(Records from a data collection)
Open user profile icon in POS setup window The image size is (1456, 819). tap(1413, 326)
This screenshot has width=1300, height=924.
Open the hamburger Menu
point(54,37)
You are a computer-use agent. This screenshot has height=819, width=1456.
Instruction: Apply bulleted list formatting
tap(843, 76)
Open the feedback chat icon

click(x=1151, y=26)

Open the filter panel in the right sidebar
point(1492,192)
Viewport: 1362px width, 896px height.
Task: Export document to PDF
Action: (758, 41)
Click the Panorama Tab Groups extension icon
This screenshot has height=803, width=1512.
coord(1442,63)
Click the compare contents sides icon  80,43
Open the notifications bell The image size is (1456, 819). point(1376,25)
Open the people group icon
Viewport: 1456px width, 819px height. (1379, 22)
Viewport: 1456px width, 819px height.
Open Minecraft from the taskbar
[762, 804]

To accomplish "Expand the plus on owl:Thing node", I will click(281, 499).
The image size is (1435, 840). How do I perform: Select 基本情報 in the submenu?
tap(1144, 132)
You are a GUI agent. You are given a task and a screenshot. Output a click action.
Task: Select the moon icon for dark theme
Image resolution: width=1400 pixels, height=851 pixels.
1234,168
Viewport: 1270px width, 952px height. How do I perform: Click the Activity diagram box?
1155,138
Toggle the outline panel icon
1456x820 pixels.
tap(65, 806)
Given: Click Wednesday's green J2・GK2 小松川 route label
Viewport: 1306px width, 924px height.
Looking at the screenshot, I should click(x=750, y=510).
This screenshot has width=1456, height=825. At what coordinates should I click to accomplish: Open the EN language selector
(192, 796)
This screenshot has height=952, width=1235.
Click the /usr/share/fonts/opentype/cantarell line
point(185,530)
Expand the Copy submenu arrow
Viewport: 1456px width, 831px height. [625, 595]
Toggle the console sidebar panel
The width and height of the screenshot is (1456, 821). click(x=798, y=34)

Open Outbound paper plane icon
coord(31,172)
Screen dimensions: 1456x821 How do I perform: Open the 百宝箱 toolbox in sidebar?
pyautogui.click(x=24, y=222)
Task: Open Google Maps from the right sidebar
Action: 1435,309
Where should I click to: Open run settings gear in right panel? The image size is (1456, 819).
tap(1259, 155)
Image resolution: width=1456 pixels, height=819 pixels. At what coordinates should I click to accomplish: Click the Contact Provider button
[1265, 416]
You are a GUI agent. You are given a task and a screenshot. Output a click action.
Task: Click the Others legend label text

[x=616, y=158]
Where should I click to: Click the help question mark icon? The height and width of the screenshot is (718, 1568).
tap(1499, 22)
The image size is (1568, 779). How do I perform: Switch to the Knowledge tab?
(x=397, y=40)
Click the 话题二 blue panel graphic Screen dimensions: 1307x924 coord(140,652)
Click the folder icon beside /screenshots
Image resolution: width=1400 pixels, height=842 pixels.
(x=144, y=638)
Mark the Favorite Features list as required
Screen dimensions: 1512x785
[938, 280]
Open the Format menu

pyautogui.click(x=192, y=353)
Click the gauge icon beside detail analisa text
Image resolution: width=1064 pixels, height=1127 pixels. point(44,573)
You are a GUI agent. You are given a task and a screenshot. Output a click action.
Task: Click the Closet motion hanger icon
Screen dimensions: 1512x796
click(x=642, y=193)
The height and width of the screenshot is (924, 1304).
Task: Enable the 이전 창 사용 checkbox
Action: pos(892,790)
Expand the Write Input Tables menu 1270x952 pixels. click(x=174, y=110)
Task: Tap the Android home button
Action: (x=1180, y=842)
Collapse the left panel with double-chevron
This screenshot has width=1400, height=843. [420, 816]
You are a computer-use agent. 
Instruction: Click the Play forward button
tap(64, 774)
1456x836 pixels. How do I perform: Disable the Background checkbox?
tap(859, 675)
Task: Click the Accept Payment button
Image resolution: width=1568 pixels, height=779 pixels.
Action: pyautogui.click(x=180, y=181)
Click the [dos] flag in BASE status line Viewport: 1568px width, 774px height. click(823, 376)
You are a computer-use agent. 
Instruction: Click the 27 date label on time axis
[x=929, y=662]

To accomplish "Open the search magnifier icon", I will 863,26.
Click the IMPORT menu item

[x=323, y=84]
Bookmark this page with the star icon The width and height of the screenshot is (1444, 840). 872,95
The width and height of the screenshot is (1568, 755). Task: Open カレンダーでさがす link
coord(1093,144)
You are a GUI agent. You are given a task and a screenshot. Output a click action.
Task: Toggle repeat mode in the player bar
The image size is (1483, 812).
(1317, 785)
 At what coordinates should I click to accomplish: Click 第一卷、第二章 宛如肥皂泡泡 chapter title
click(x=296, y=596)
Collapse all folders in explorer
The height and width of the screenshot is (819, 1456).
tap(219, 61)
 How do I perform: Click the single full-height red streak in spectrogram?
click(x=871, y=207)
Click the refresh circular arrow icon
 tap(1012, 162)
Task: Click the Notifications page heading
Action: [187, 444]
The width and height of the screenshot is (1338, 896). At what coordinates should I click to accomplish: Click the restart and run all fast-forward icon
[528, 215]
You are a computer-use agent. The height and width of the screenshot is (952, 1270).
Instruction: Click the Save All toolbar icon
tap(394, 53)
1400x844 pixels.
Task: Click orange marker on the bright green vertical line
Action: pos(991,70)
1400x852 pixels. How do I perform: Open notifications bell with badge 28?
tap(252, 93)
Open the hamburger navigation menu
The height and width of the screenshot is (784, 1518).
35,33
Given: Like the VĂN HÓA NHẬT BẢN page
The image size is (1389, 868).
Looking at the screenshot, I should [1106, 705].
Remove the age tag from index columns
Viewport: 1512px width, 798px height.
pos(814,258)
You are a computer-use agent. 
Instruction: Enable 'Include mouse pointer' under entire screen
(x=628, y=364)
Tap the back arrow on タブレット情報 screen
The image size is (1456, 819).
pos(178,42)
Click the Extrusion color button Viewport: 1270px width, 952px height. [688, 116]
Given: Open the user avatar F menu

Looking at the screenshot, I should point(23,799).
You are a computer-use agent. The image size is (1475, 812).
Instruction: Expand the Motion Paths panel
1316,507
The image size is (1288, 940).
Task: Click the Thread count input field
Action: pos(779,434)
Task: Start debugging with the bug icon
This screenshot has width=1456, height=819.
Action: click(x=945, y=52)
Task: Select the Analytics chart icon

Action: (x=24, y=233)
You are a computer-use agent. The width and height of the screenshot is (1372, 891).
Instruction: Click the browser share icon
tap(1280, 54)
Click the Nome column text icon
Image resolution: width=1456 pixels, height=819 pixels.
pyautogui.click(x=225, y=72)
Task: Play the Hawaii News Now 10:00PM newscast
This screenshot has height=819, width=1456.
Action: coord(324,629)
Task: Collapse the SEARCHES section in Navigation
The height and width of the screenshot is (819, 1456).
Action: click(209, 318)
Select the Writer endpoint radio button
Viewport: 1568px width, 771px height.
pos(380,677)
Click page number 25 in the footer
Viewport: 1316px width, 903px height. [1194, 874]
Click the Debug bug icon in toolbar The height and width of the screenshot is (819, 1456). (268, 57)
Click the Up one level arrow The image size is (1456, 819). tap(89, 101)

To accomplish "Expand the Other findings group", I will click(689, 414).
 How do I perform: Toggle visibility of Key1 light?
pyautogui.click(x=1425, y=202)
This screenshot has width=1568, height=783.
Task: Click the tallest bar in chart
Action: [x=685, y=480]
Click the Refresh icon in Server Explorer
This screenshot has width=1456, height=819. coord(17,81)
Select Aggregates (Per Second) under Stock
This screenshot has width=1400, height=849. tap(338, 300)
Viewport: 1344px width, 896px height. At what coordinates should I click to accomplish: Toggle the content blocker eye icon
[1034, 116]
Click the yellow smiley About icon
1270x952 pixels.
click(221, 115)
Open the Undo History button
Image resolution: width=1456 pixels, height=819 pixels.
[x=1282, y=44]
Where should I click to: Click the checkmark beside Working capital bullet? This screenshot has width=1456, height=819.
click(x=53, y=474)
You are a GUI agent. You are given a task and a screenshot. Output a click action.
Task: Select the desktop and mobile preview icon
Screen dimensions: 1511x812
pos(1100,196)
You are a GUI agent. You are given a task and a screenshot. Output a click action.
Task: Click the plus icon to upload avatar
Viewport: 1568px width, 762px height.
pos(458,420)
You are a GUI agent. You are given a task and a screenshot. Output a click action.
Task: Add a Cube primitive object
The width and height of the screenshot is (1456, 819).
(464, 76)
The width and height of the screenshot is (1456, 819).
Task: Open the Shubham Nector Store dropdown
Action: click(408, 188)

### Task description
Among the entries, count the lines that hold "computer". Reply with the count only.

### Exercise output
7